Methods: Cell lines used: SK-UT-1, SK-UT-1b and SK-LMS-1, the cytotoxicity of seliciclib and cisplatin was measured by the MTT assay. In combination with cisplatin the effects of seliciclib were examined by isobologram analysis. CDK2 levels were examined at mRNA and protein level by immunoblotting and PCR. We also looked at the effects of seliciclib on p53-dependent response of cells to seliciclib using immunoblotting. The effects of combination treatment were analysed using annexin V and PI staining by flow cytometric analysis.

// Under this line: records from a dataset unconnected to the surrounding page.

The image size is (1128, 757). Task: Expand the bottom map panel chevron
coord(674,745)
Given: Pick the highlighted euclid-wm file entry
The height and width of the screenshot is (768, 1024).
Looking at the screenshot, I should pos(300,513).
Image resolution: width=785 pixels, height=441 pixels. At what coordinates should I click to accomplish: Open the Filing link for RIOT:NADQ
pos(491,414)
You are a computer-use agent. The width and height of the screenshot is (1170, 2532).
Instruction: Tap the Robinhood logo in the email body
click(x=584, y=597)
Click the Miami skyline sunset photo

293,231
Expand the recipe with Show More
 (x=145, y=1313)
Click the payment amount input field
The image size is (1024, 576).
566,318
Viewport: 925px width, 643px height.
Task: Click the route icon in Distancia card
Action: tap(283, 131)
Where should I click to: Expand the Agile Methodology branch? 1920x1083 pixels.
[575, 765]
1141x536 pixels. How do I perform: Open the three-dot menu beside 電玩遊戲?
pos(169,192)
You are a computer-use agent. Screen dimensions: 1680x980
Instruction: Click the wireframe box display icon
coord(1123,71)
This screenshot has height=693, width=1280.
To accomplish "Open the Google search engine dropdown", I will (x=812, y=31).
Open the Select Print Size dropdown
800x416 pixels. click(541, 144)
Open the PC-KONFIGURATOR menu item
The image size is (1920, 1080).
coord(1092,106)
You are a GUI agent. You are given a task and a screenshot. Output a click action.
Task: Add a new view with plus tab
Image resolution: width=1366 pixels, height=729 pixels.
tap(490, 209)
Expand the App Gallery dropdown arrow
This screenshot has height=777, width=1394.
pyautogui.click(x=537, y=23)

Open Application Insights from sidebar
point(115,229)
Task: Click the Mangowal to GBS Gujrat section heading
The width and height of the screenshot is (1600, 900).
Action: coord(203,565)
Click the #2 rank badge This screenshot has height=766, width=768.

Results: IC50 values for seliciclib were 10.5, 7.1 and 25.7 microM, for SK-UT-1, SK-UT-1b and SK-LMS-1 respectively, P53 in the SK-UT-1b (wild-type) and SK-LMS-1 lines (mutant) showed a wild-type response with induction seen with seliciclib treatment for 24 and 48 h. Seliciclib caused a decrease in CDK2 mRNA and protein over 72 h. A combination of cisplatin and seliciclib was synergistic in all three cell lines. Effects of combination treatment were an enhancement in apoptosis as judged by the emergence of a sub-G1 population in cell cycle analysis and a sub-G1 population with PI staining.
Conclusions: Our data demonstrate the effectiveness of seliciclib as a single agent and when used in combination with cisplatin where the effects are synergistic.